Questo significa che esistono due modelli Plugin validi:

<Tabs>
  <Tab title="Modalità proprietaria">
    Implementa il tuo algoritmo di Compaction e imposta `ownsCompaction: true`.
  </Tab>
  <Tab title="Modalità delegante">
    Imposta `ownsCompaction: false` e fai in modo che `compact()` chiami `delegateCompactionToRuntime(...)` da `openclaw/plugin-sdk/core` per usare il comportamento di Compaction integrato di OpenClaw.
  </Tab>
</Tabs>

Un `compact()` no-op non è sicuro per un motore attivo non proprietario perché disabilita il normale percorso di Compaction `/compact` e di recupero da overflow per quello slot motore.

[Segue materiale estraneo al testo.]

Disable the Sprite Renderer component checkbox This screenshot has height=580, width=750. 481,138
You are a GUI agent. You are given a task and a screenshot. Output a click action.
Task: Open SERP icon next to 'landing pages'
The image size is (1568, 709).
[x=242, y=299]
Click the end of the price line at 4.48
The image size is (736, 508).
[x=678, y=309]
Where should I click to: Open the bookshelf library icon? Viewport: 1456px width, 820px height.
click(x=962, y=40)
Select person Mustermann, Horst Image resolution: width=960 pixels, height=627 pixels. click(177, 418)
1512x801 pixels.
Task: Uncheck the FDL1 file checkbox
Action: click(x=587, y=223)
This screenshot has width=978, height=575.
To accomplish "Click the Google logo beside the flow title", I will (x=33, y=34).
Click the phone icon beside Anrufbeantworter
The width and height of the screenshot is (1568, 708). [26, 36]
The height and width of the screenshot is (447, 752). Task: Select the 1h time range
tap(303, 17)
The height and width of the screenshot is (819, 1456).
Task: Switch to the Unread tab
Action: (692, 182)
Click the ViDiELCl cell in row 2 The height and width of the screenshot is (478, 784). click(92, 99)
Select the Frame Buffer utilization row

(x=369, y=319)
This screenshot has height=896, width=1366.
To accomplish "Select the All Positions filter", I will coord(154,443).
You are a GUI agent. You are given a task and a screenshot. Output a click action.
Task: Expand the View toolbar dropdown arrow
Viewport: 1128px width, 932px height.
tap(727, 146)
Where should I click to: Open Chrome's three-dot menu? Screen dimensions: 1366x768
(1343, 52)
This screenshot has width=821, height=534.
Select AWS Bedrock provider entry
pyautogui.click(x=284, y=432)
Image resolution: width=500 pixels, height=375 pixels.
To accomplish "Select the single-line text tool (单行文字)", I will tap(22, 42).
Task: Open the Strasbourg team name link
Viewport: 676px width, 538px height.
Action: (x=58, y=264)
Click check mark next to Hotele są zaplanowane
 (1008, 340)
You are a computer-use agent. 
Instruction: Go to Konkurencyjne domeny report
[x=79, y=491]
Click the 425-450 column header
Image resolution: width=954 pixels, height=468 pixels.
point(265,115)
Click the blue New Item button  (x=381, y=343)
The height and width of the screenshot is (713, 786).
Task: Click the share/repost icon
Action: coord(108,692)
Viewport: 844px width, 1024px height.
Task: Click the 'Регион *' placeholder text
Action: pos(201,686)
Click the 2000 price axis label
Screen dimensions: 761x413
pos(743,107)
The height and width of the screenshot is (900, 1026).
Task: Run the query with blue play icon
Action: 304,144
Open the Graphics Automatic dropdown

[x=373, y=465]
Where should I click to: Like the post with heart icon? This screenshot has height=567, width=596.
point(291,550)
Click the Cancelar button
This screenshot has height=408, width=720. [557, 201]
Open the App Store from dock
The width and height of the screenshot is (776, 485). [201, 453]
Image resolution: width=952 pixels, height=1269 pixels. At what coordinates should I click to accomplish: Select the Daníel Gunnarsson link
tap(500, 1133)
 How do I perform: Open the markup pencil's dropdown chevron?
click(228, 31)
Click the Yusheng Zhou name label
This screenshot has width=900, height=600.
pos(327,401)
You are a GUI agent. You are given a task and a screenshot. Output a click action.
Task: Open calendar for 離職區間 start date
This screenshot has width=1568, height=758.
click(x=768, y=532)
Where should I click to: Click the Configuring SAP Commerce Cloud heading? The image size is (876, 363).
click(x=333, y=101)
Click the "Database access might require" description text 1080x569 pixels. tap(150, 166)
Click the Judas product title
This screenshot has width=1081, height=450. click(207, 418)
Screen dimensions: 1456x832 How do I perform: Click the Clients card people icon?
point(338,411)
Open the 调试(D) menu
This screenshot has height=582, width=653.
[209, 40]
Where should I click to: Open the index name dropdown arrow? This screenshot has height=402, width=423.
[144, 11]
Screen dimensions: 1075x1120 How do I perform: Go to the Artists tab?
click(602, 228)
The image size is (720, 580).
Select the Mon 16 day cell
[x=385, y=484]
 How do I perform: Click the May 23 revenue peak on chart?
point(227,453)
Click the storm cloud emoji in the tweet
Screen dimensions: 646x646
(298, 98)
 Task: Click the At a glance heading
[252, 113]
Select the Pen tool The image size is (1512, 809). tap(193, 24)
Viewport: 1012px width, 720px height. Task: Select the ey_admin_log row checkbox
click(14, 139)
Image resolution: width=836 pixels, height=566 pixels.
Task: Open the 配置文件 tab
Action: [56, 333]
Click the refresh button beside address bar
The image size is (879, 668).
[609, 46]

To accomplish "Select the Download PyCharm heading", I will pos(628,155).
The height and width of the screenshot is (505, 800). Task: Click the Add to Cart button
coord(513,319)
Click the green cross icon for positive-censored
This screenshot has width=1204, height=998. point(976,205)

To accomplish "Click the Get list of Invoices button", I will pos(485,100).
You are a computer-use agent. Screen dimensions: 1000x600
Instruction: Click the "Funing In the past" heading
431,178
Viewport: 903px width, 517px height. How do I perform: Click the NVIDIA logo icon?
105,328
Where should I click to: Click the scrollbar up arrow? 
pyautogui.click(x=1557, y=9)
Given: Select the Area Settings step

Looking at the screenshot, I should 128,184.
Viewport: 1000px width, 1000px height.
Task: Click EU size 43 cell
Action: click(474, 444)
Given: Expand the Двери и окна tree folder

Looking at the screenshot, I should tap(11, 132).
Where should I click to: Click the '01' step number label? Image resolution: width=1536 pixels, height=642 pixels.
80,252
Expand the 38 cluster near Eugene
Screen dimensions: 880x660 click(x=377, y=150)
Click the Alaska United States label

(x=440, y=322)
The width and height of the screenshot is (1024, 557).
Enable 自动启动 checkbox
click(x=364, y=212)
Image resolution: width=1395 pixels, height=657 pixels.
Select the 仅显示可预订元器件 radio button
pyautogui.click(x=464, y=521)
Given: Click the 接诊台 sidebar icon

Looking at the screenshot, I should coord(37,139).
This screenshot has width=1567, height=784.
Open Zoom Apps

## Riferimento di configurazione

```json5
{
  plugins: {
    slots: {
      // Select the active context engine. Default: "legacy".
      // Set to a plugin id to use a plugin engine.
      contextEngine: "legacy",
    },
  },
}
```

<Note>
Lo slot è esclusivo in fase di esecuzione: viene risolto un solo motore di contesto registrato per una determinata esecuzione o operazione di Compaction. Altri Plugin `kind: "context-engine"` abilitati possono comunque essere caricati ed eseguire il proprio codice di registrazione; `plugins.slots.contextEngine` seleziona solo quale id motore registrato OpenClaw risolve quando ha bisogno di un motore di contesto.
</Note>

<Note>
**Disinstallazione del Plugin:** quando disinstalli il Plugin attualmente selezionato come `plugins.slots.contextEngine`, OpenClaw ripristina lo slot al valore predefinito (`legacy`). Lo stesso comportamento di ripristino si applica a `plugins.slots.memory`. Non è richiesta alcuna modifica manuale della configurazione.
</Note>

## Relazione con Compaction e memoria

<AccordionGroup>
  <Accordion title="Compaction">
    Compaction è una responsabilità del motore di contesto. Il motore legacy delega alla riepilogazione integrata di OpenClaw. I motori Plugin possono implementare qualsiasi strategia di compaction (riepiloghi DAG, recupero vettoriale, ecc.).
  </Accordion>
  <Accordion title="Plugin di memoria">
    I Plugin di memoria (`plugins.slots.memory`) sono separati dai motori di contesto. I Plugin di memoria forniscono ricerca/recupero; i motori di contesto controllano ciò che vede il modello. Possono lavorare insieme: un motore di contesto potrebbe usare i dati dei Plugin di memoria durante l'assemblaggio. I motori Plugin che vogliono il percorso del prompt della memoria attiva dovrebbero preferire `buildMemorySystemPromptAddition(...)` da `openclaw/plugin-sdk/core`, che converte le sezioni del prompt della memoria attiva in un `systemPromptAddition` pronto da anteporre. Se un motore ha bisogno di un controllo di livello inferiore, può comunque recuperare le righe grezze da `openclaw/plugin-sdk/memory-host-core` tramite `buildActiveMemoryPromptSection(...)`.
  </Accordion>
  <Accordion title="Potatura della sessione">
    Il trimming in memoria dei vecchi risultati degli strumenti viene comunque eseguito indipendentemente dal motore di contesto attivo.
  </Accordion>
</AccordionGroup>

## Suggerimenti

- Usa `openclaw doctor` per verificare che il tuo motore venga caricato correttamente.
- Se cambi motore, le sessioni esistenti continuano con la loro cronologia corrente. Il nuovo motore subentra per le esecuzioni future.
- Gli errori del motore vengono registrati e mostrati nella diagnostica. Se un motore Plugin non riesce a registrarsi o l'id del motore selezionato non può essere risolto, OpenClaw non esegue automaticamente il fallback; le esecuzioni falliscono finché non correggi il Plugin o non riporti `plugins.slots.contextEngine` a `"legacy"`.
- Per lo sviluppo, usa `openclaw plugins install -l ./my-engine` per collegare una directory Plugin locale senza copiarla.